Seven-Year Valve Durability With Transcatheter or Surgical Aortic Valve Replacement: An Ad Hoc Analysis of the PARTNER 3 Randomized Clinical Trial

A recent study has found that both transcatheter aortic valve replacement (TAVR) and surgical aortic valve replacement (SAVR) demonstrate comparable and sustained valve durability, with low and similar rates of bioprosthetic valve dysfunction and failure, over a seven-year period. This is significant because as TAVR is increasingly considered for younger and lower-risk populations, the long-term durability of bioprosthetic valves has become a critical factor in decision-making. The study's findings are particularly important given the limited data available on long-term valve durability beyond seven years, and they have the potential to inform discussions of valve replacement strategies for patients with symptomatic severe aortic stenosis.
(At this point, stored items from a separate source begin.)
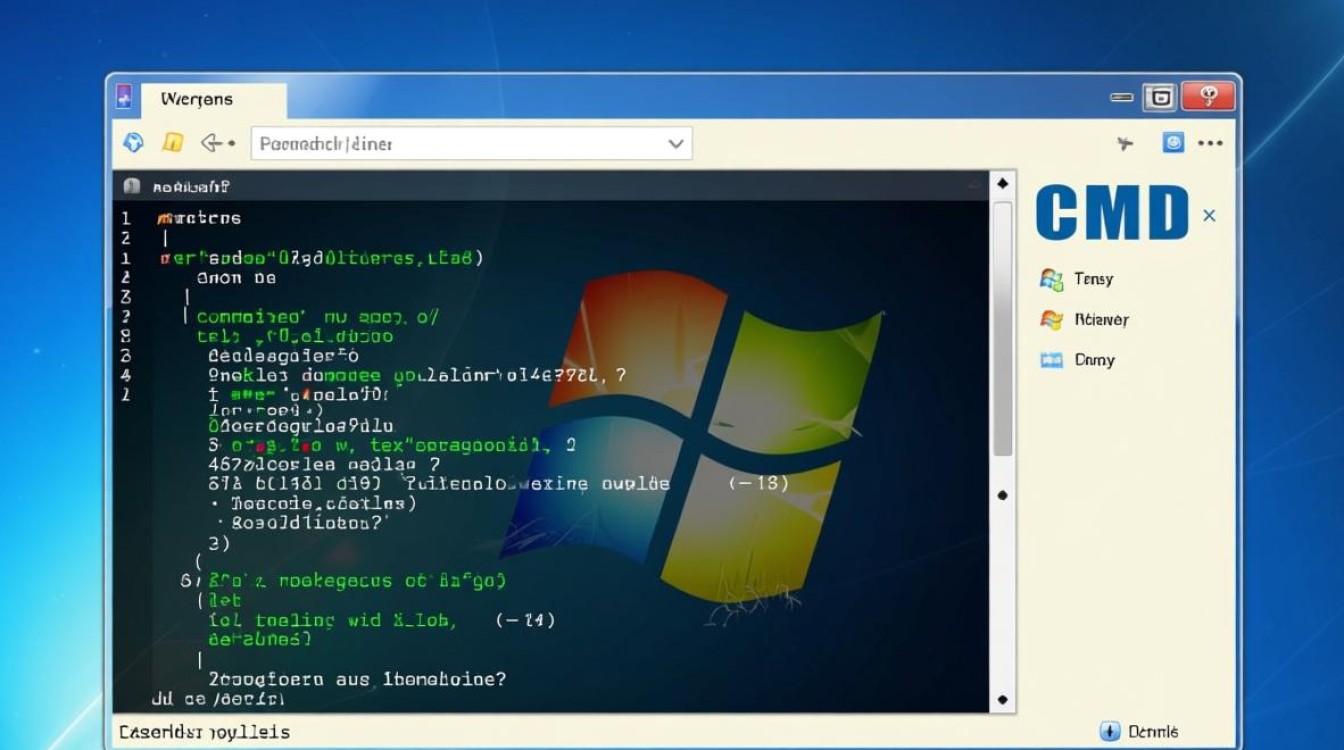This screenshot has width=1344, height=750.
Task: Select the Tensy item in the side panel
Action: click(x=1093, y=279)
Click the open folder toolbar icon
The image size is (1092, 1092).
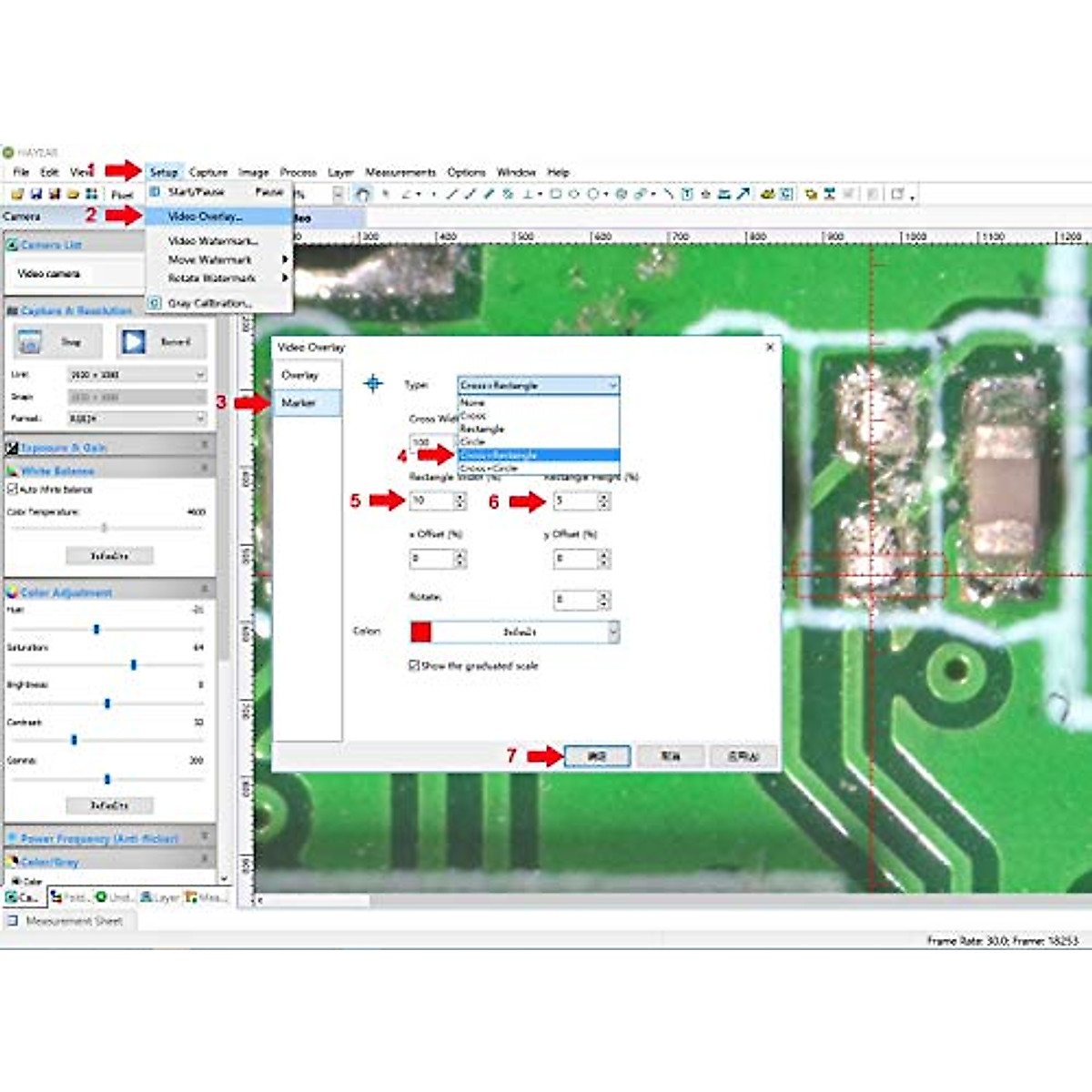point(17,194)
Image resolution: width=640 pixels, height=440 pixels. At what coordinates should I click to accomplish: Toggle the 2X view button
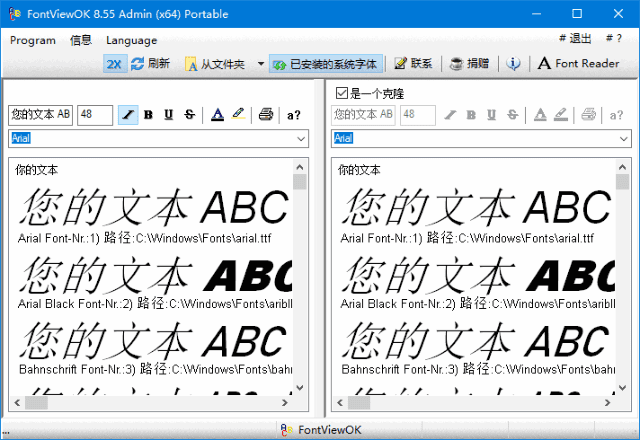pyautogui.click(x=114, y=64)
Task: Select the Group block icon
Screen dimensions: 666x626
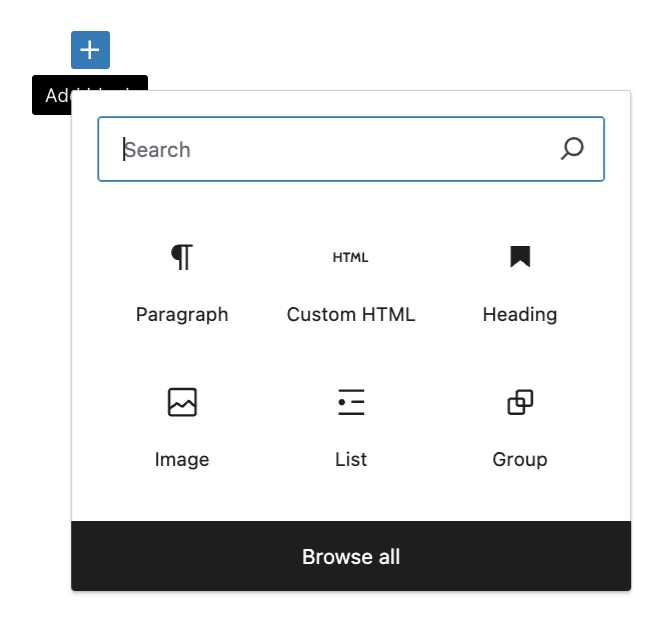Action: click(x=519, y=402)
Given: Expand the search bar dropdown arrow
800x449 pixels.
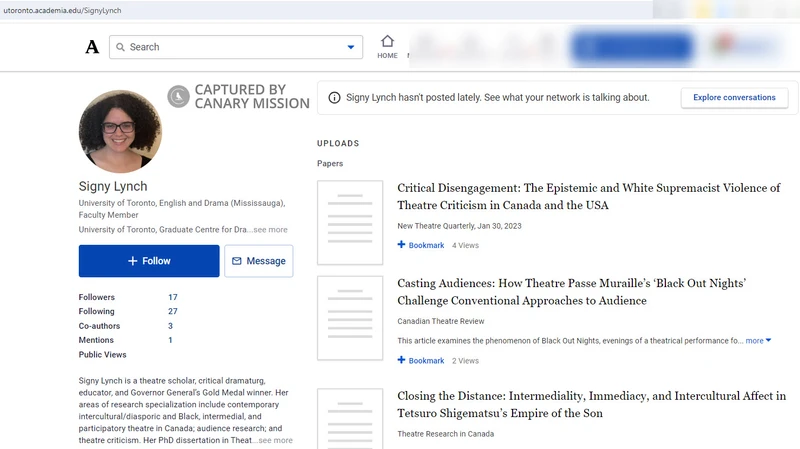Looking at the screenshot, I should 351,47.
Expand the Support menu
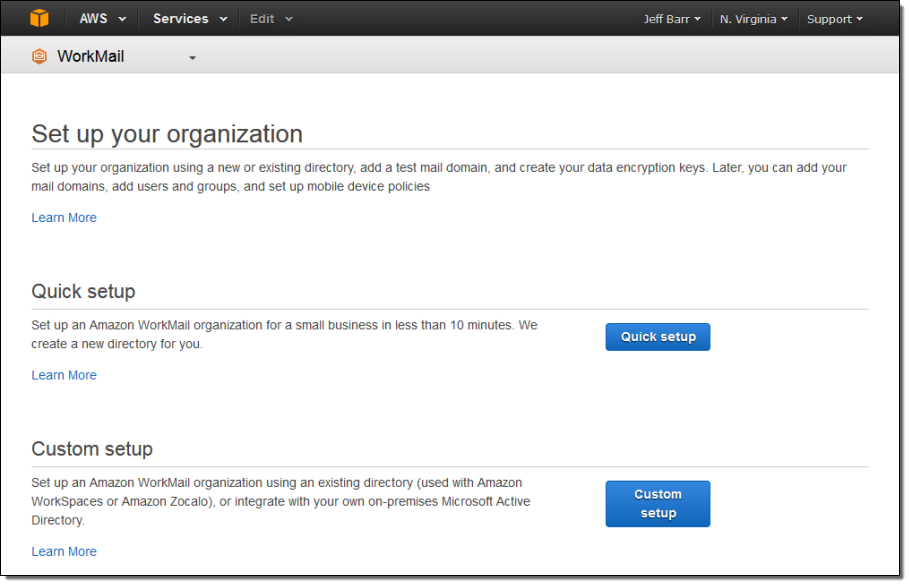 point(834,19)
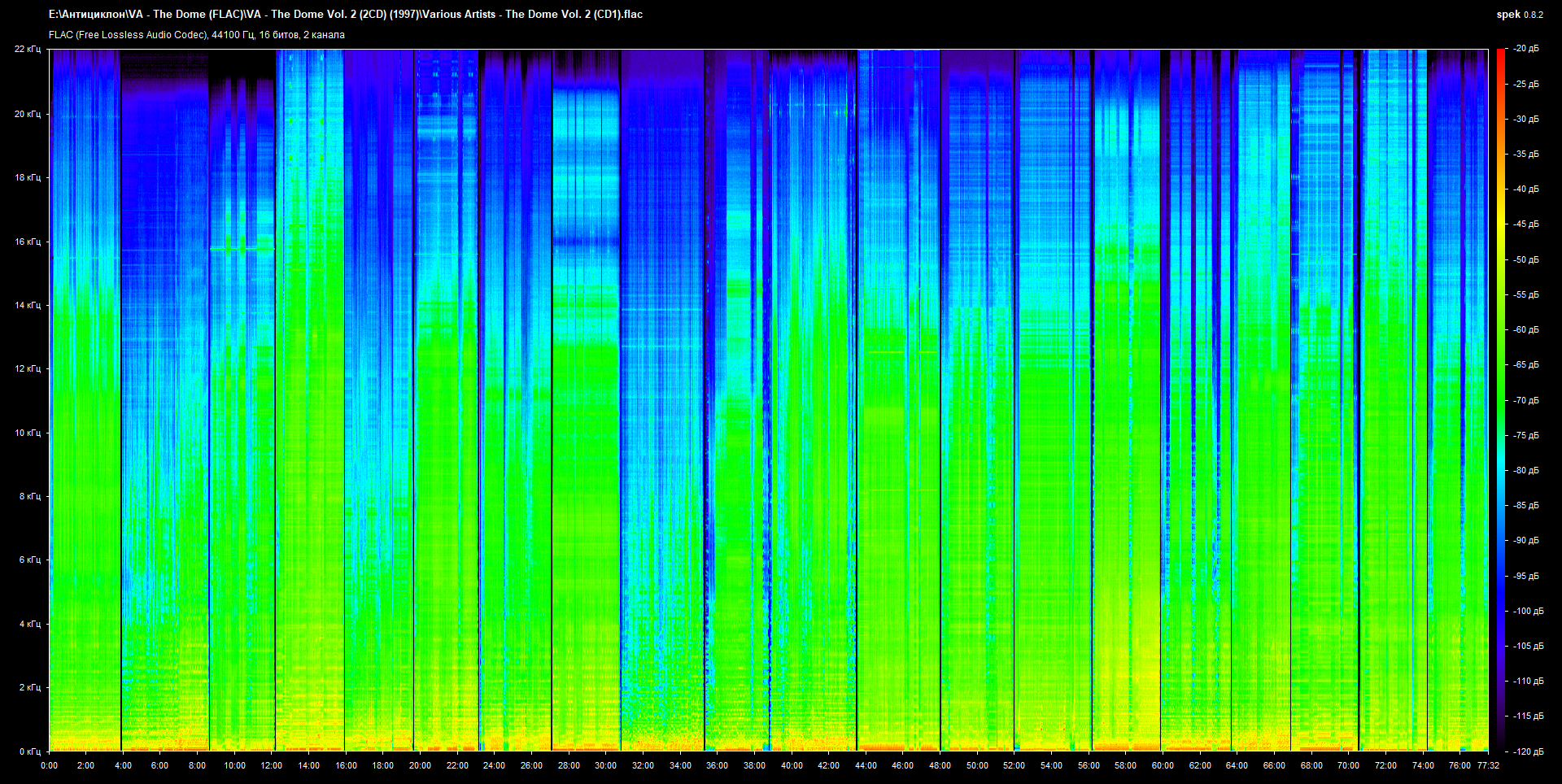Click the -50 дБ color scale label
Viewport: 1562px width, 784px height.
click(x=1526, y=259)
The burden of aortic stenosis is substantial, with severe symptoms and high mortality rates if left untreated, and while both TAVR and SAVR have been shown to be effective treatments, the durability of bioprosthetic valves has been a lingering concern. Previous studies have reported varying rates of valve dysfunction and failure, but these have been limited by short follow-up periods and heterogeneous patient populations, highlighting the need for long-term data from randomized clinical trials. The present study was designed to address this knowledge gap by reporting seven-year valve durability outcomes for low-risk patients with symptomatic severe aortic stenosis treated with TAVR or SAVR.

The study was a randomized clinical trial that enrolled 1000 patients at 71 centers in the US and Canada between March 2016 and October 2017, with patients randomized to undergo TAVR with the SAPIEN 3 valve or SAVR with any commercially available valve. The primary outcomes of interest were stage 2 or 3 bioprosthetic valve dysfunction related to structural valve deterioration, thrombosis, or endocarditis, as well as all-cause bioprosthetic valve failure and valve reintervention at seven years. The study found that the cumulative incidence rates of stage 2 or 3 structural valve deterioration-related bioprosthetic valve dysfunction, all-cause bioprosthetic valve failure, and valve reintervention were low and similar for TAVR and SAVR, with hazard ratios ranging from 0.72 to 1.09 and p-values greater than 0.05.

Notably, the study found that stage 2 or 3 thrombosis-related bioprosthetic valve dysfunction occurred more frequently with TAVR, with a hazard ratio of 5.52 and a p-value less than 0.001, although most events occurred within three years and few progressed to bioprosthetic valve failure. In contrast, rates of stage 2 or 3 endocarditis-related bioprosthetic valve dysfunction were low and similar for both groups, with a hazard ratio of 0.85 and a p-value of 0.87. The proportion of patients alive and free of all-cause bioprosthetic valve failure was also similar for both groups, at 73.4% for TAVR and 74.8% for SAVR, with a p-value of 0.69.

The study's findings have significant clinical implications, as they suggest that both TAVR and SAVR can provide durable and effective treatment for patients with symptomatic severe aortic stenosis, with low rates of bioprosthetic valve dysfunction and failure over a seven-year period. These results may inform discussions of valve replacement strategies and guide decision-making for patients and clinicians, although they should be interpreted in the context of the study's limitations, including the potential for residual confounding and the need for ongoing follow-up to fully characterize the long-term durability of bioprosthetic valves.